* _Instructions for the task_
Take the entries below and retype them word for word, excluding the images.

* _Collected data_
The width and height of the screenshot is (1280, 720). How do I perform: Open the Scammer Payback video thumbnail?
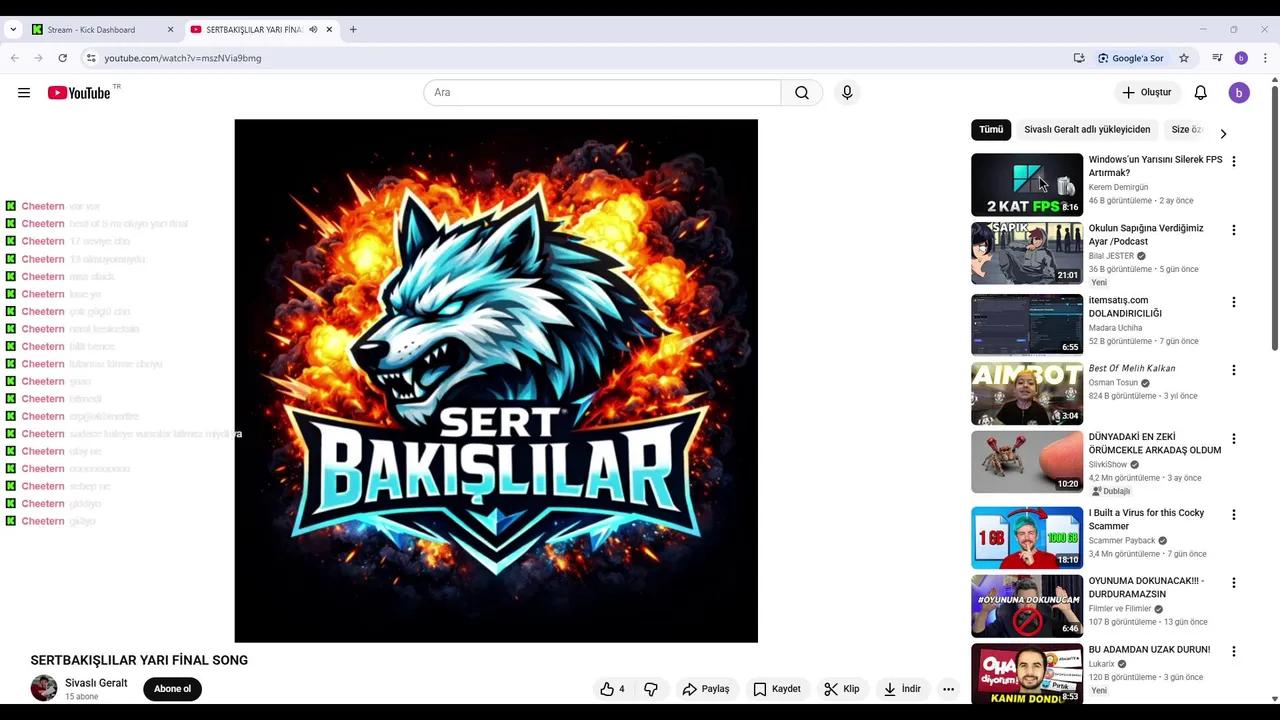click(1026, 537)
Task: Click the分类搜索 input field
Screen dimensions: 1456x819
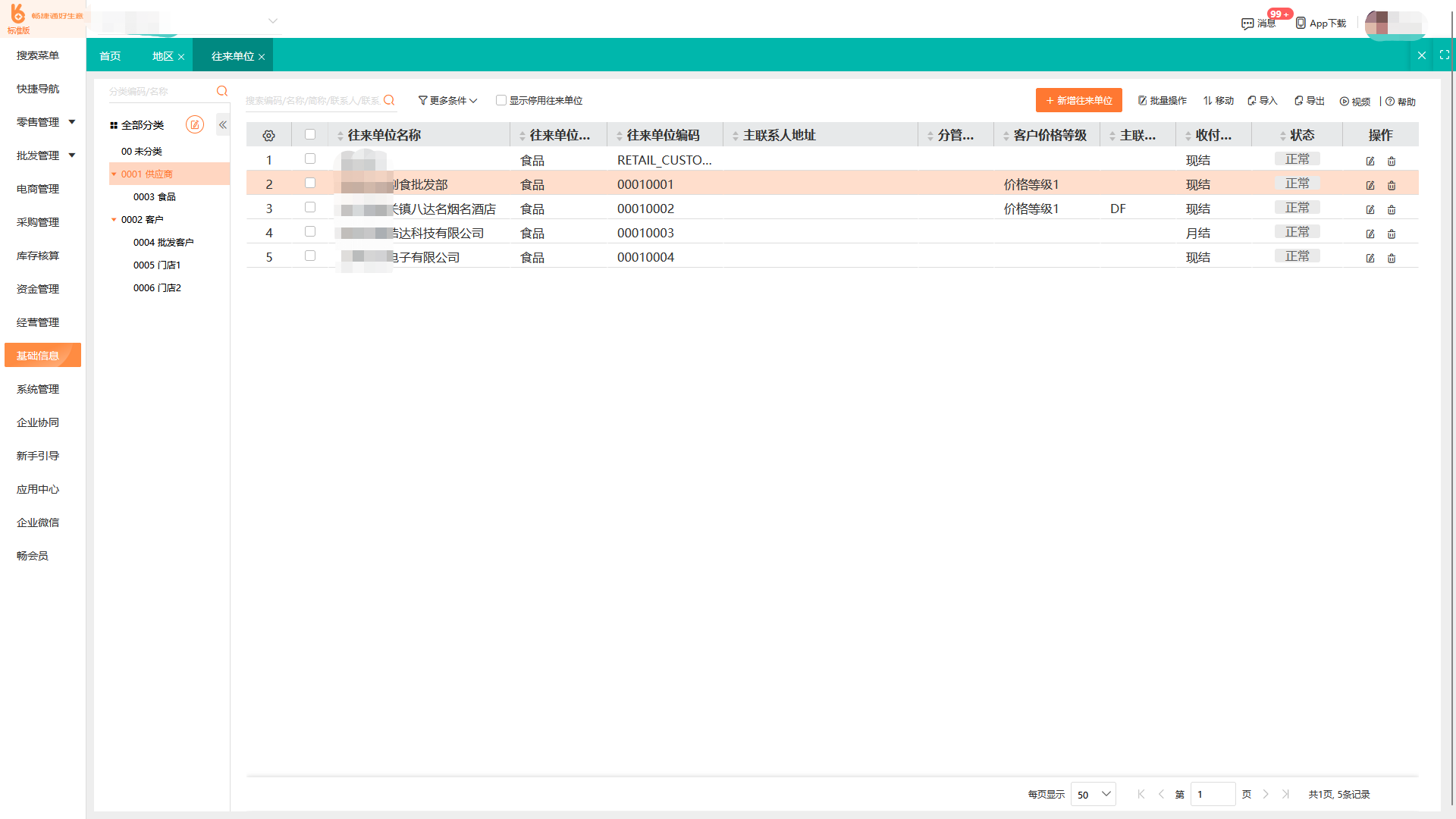Action: pyautogui.click(x=155, y=92)
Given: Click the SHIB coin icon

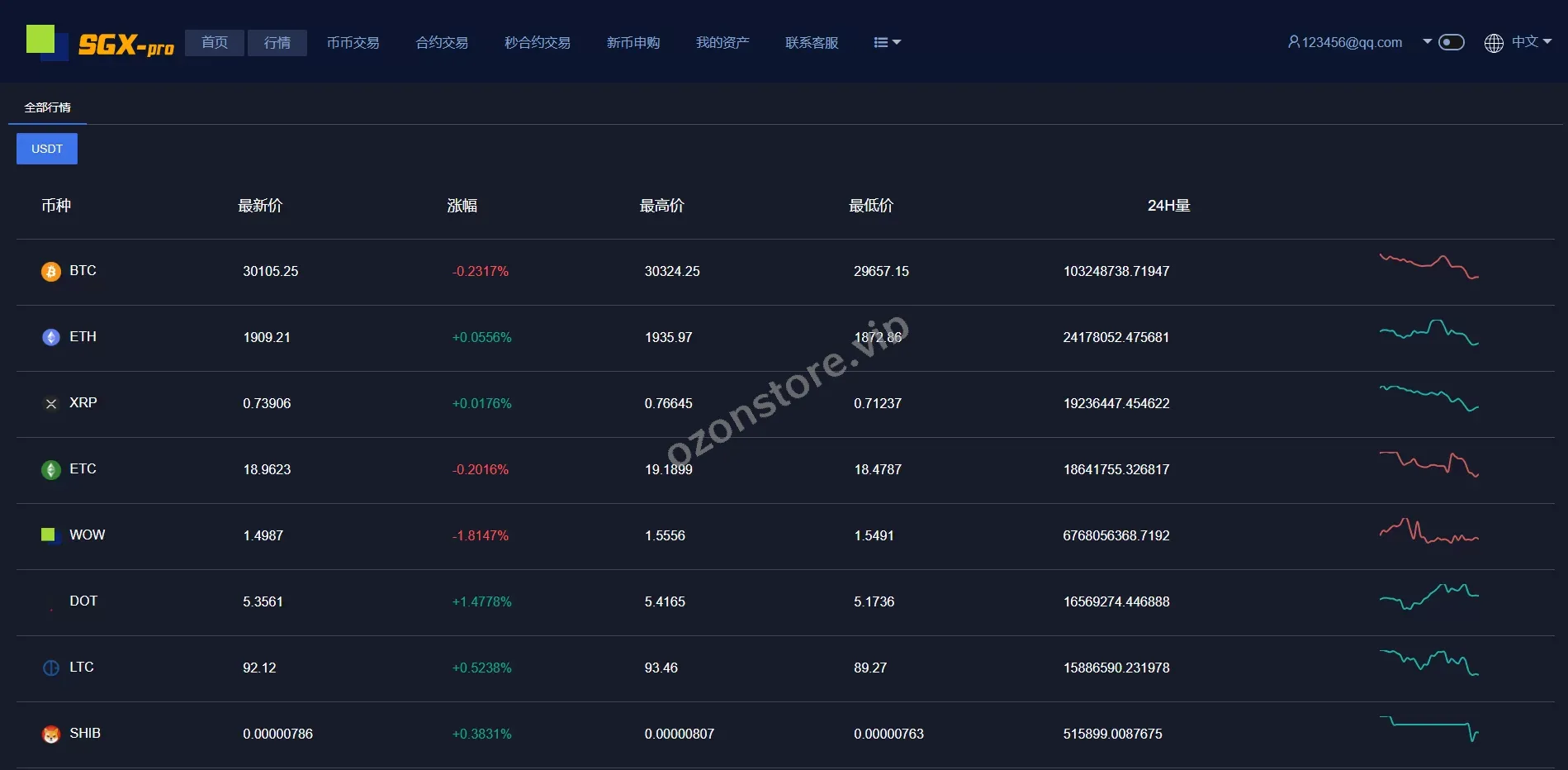Looking at the screenshot, I should click(x=51, y=734).
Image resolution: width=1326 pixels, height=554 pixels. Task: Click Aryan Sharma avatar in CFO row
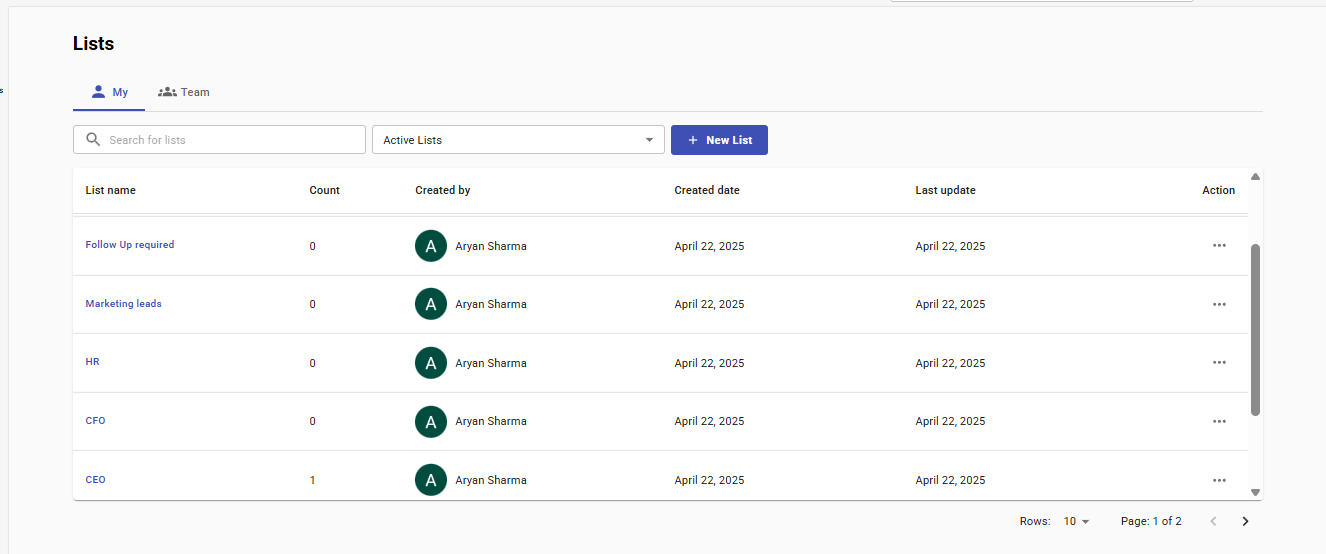431,421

* _Answer to this task_
The width and height of the screenshot is (1280, 720). How do I perform: Open the Scammer Payback video thumbnail?
click(1026, 537)
Task: Click the分类搜索 input field
Screen dimensions: 1456x819
Action: pyautogui.click(x=155, y=92)
Given: Click the SHIB coin icon

Looking at the screenshot, I should click(x=51, y=734).
Image resolution: width=1326 pixels, height=554 pixels. Task: Click Aryan Sharma avatar in CFO row
431,421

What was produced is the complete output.